Am 9. Januar 2006 fand am Amtsgericht Heidelberg ein Prozess gegen einen Antifaschisten statt. Er war angeklagt wegen übler Nachrede und einer Urheberrechtsverletzung. Richterin Peters befand den Angeklagten jedoch nur einer Verletzung des Rechts am eigenen Bild für schuldig und verwarnte ihn mit einer Geldstrafe. Im Laufe der Verhandlung konnte herausgearbeitet werden, dass der Anzeigenerstatter in der Tat enge Kontakte zur Neonazi-Szene pflegt.
Dem angeklagten Antifaschisten wurde vorgeworfen, bei einer so genannten "Outing-Aktion" Plakate verklebt zu haben, von denen einige Exemplare bei einer nächtlichen Personenkontrolle bei ihm gefunden wurden. Auf ihnen wird Matthias Müller, ehemaliges Mitglied der rechtsextremen Heidelberger Burschenschaft Normannia, als Neonazi bezeichnet. Die abgebildeten Fotos zeigen Müller unter anderem bei einem Neonazi-Aufmarsch der NPD am 1. Mai 2005 in Frankenthal. Die Staatsanwaltschaft sah darin einen Verstoß gegen das Recht am eigenen Bild und im Text des Plakates den Tatbestand der üblen Nachrede erfüllt.
Die Verhandlung fand am 9. Januar 2006 am Amtsgericht Heidelberg unter Vorsitz der Richterin Peters statt. Der als Zeuge geladene Polizeibeamte Schmidt konnte durch seine Aussage weder den Tathergang noch die Täterschaft des Angeklagten beweisen. Lediglich anhand von Indizien wie "szenetypischer Kleidung" und dem Ort der Kontrolle versuchte er, eine Täterschaft des Angeklagten zu konstruieren, den er als "politisch motivierten Straftäter" einordnete.
Matthias Müller, der als Zeuge auftrat, konnte zwar nichts zur Erhellung der Tatumstände beitragen, umso mehr Informationen gab er zu seiner eigenen politischen Verortung preis. So gab er nicht nur unumwunden zu, am Neonazi-Aufmarsch in Frankenthal am 1. Mai 2005 teilgenommen zu haben, sondern erklärte sich auf Nachfrage des Verteidigers zudem mit den dort verwendeten Parolen ausdrücklich "solidarisch". Außerdem stellte sich bei seiner Befragung heraus, dass er für längere Zeit Sprecher der schlagenden Verbindung Normannia sowie für die Organisation der so genannten "burschenschaftlichen Abende" verantwortlich war. Referenten bei diesen Vorträgen waren bekannte Rechtsextremisten, Volksverhetzer und sogar Rechtsterroristen.
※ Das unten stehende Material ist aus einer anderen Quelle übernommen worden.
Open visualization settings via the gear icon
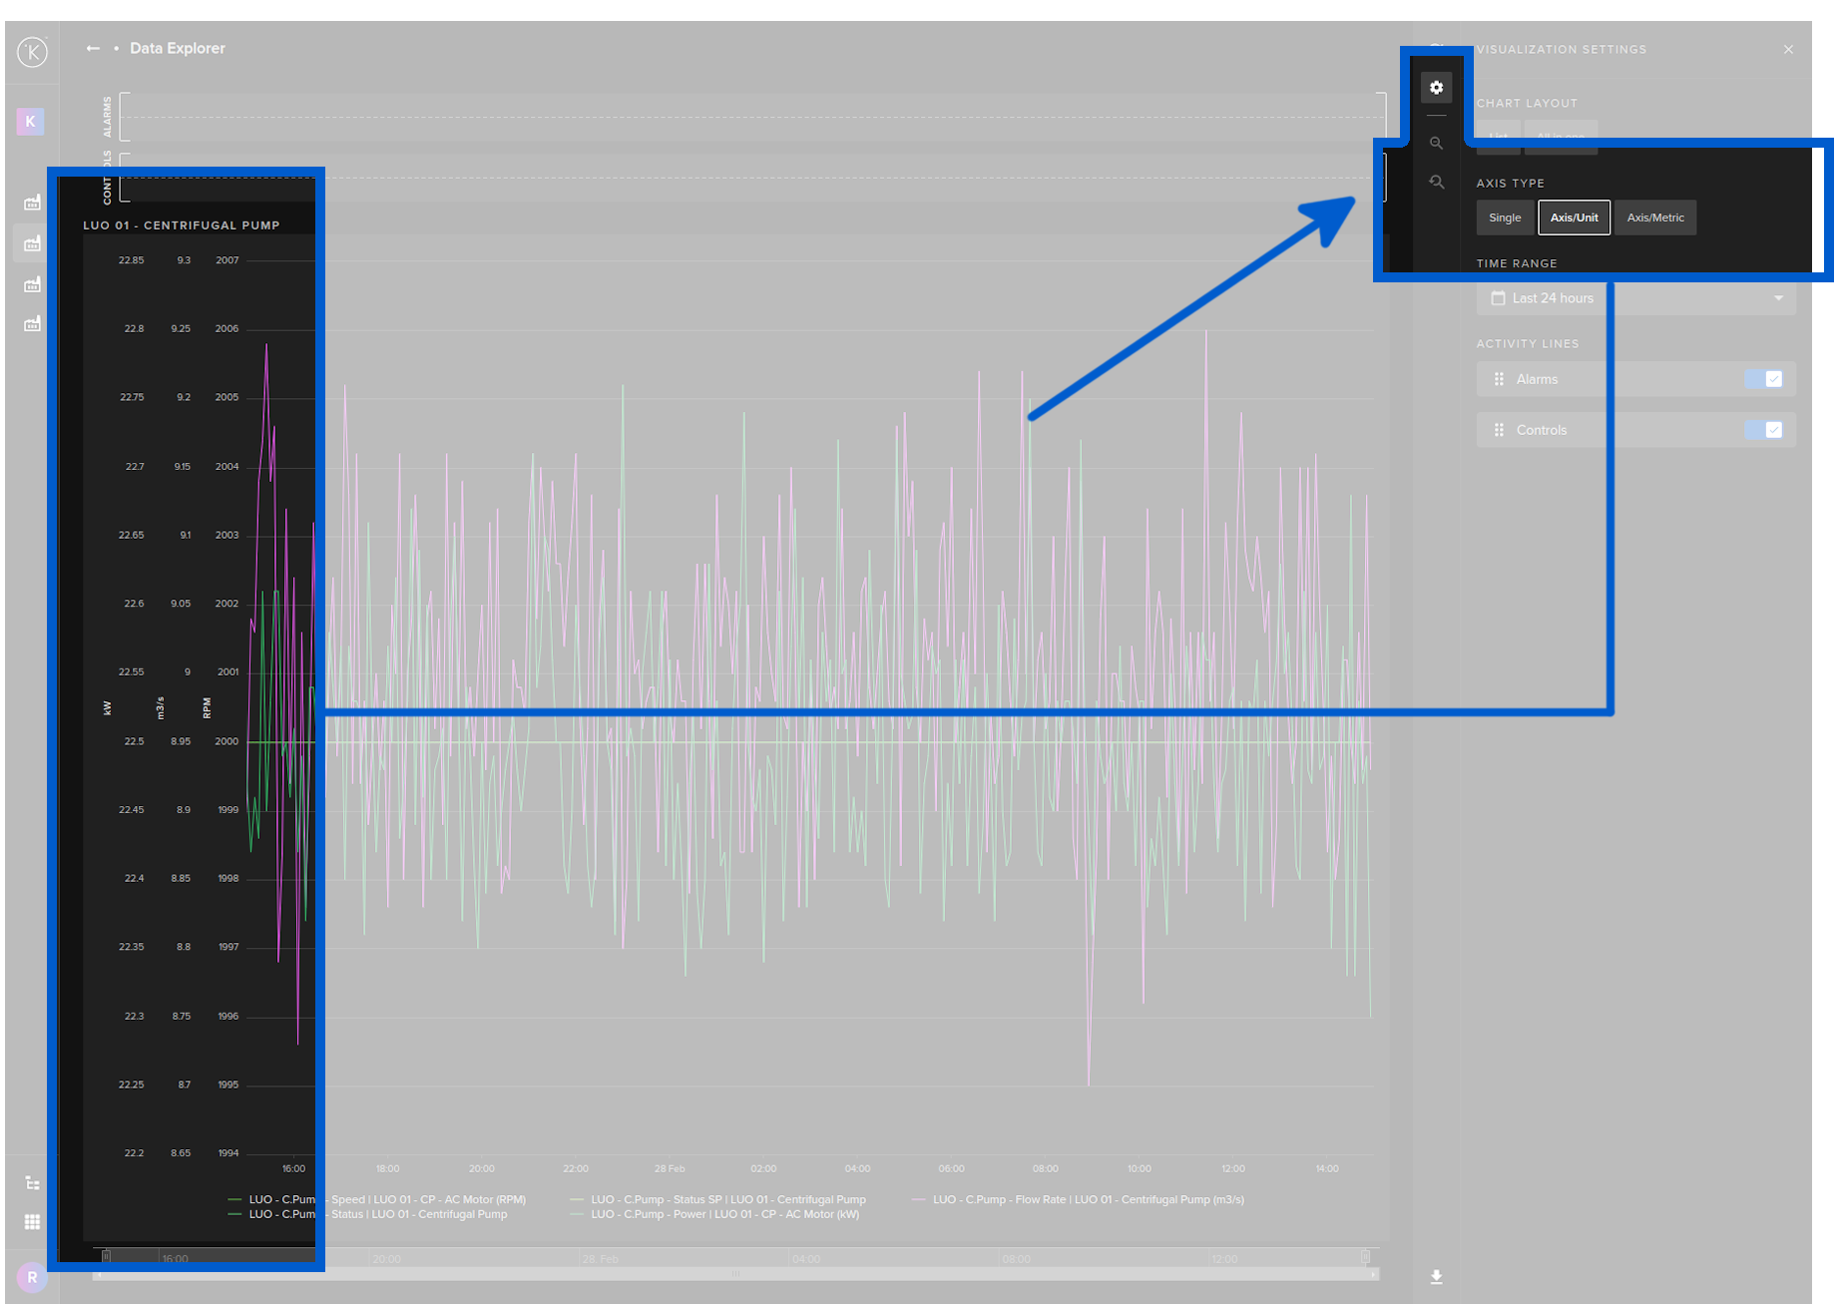 click(1436, 88)
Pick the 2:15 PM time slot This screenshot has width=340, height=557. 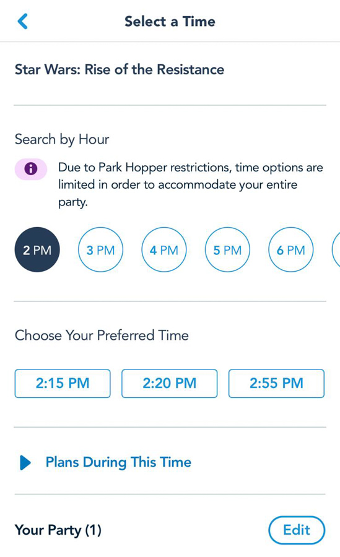click(63, 383)
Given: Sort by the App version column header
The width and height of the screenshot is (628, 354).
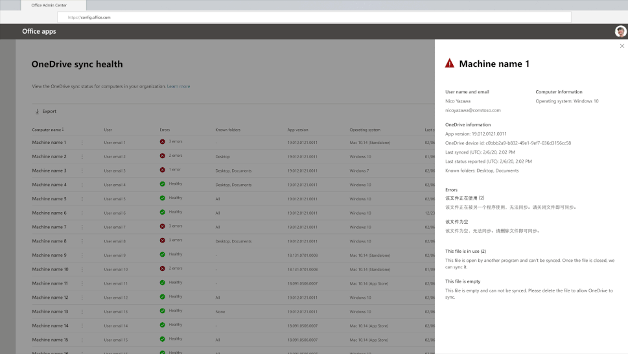Looking at the screenshot, I should 297,130.
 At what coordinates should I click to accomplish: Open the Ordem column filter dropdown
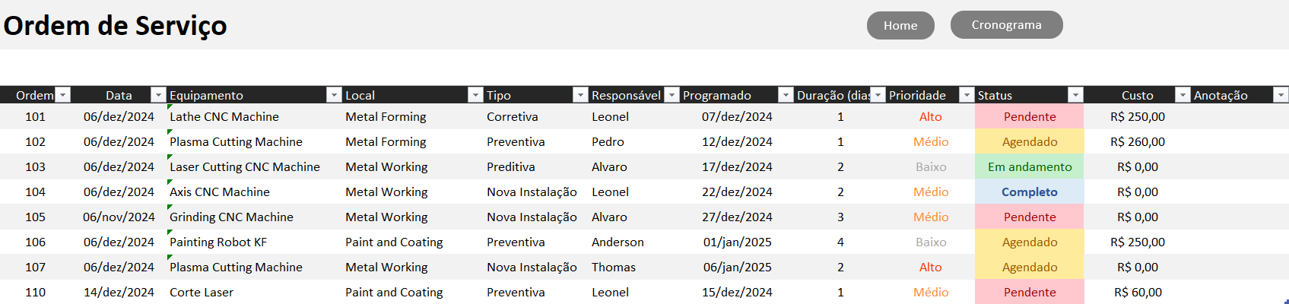click(x=63, y=95)
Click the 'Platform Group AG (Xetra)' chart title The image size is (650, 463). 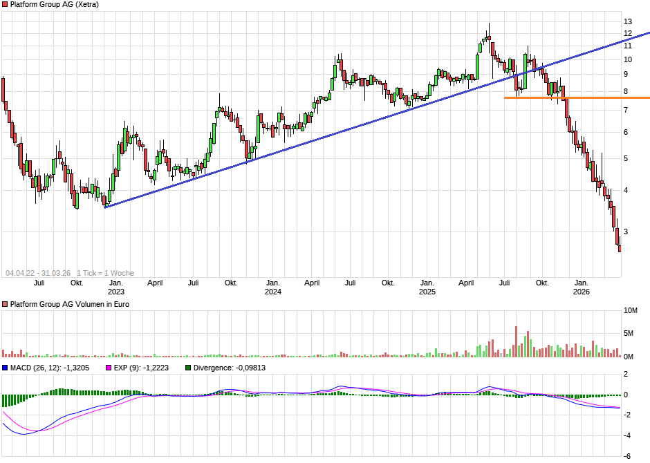(x=54, y=5)
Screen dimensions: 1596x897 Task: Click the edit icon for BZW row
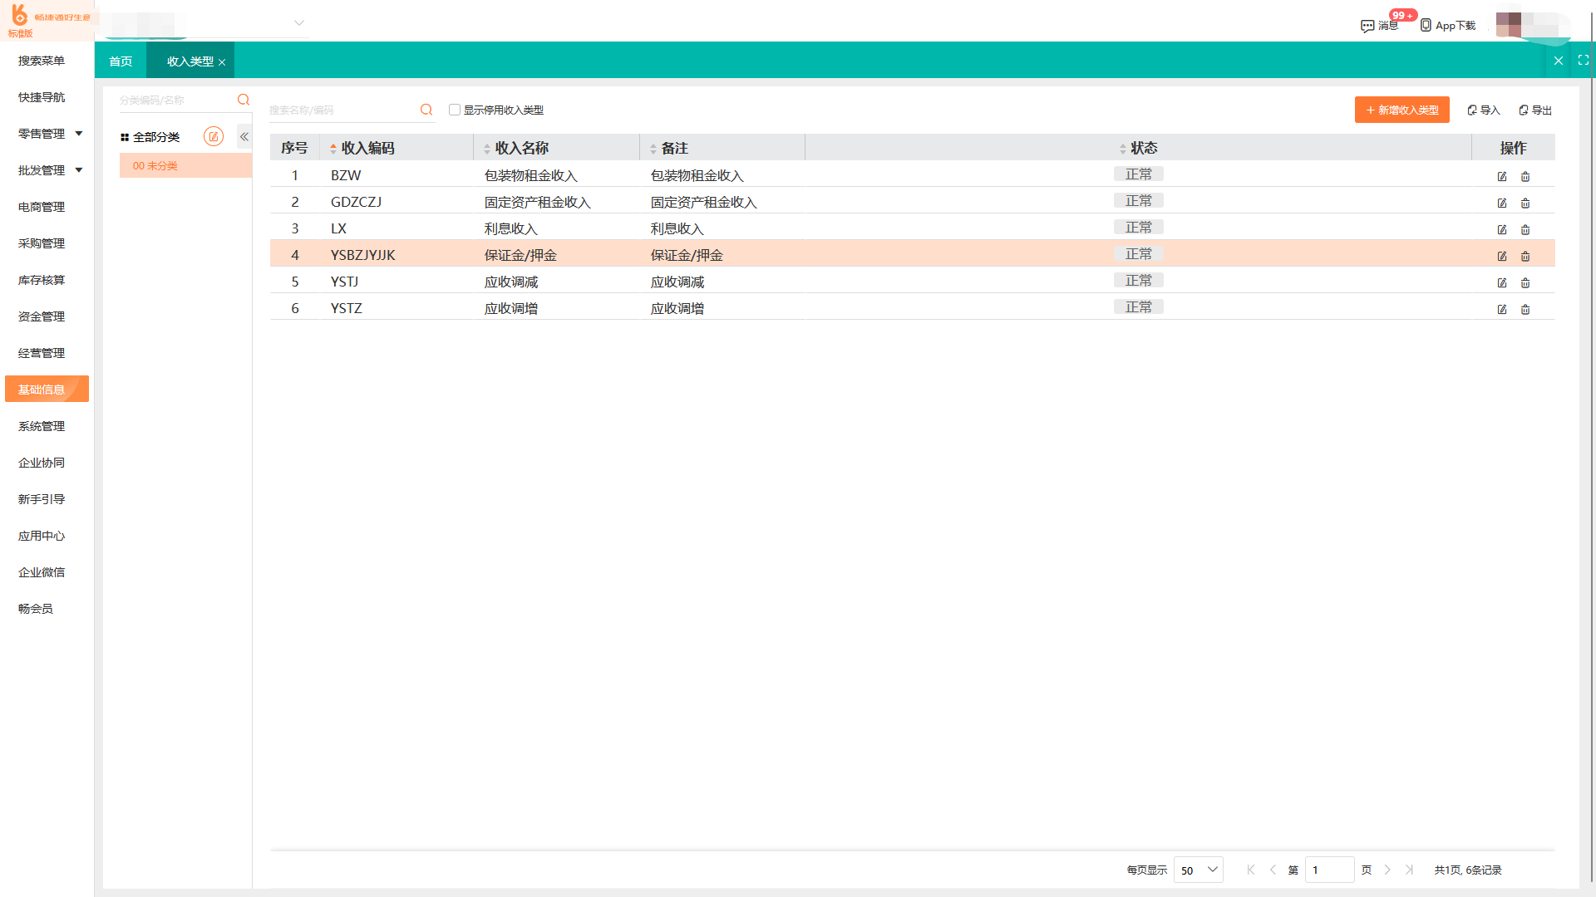[x=1502, y=175]
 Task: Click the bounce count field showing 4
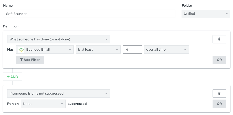click(132, 50)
Zusätzlich erklärte er - wiederum erst auf Nachfrage -, dass er an einer Schulungswoche der sächsischen NPD-Landtagsfraktion im Rahmen der so genannten "Dresdner Schule" teilnahm. Die Präsentation einer Reportage des ZDF-Magazins Frontal21, welche ein Interview zeigt, in dem sich Müller zur Rolle der neonazistischen Skinheads äußert, erübrigte sich schon durch seine Einlassung. Müller, der sich ausdrücklich zu den burschenschaftlichen Werten "Ehre, Freiheit, Vaterland" bekannte, wollte sich aber trotz alledem nicht als Neonazi bezeichnet wissen.
Im Abschlussplädoyer gelang es dem Verteidiger überzeugend darzulegen, dass eine Tatbeteiligung des Angeklagten durch die schwachen Indizien nicht bewiesen werden kann, und dass darüber hinaus die Gesinnung Müllers in der Tat als neonazistisch bezeichnet werden kann und damit durch den Wahrheitsgehalt der beanstandeten Plakate der Tatbestand der üblen Nachrede nicht gegeben ist. Er plädierte auf Freispruch.
Zwar sprach die Richterin den Antifaschisten von eben diesem Vorwurf der Verleumdung los, doch ließ sie es sich nicht nehmen, ein Urteil wegen Verletzung des Urheberrechtes auszusprechen. So wurde der Angeklagte zu einer Geldstrafe von 20 Tagessätze a 10 Euro auf Bewährung zuzüglich einer sofort zu zahlenden Geldbuße von 150 Euro verurteilt. Außerdem hat er die Kosten des Verfahrens und seine Anwaltskosten zu tragen.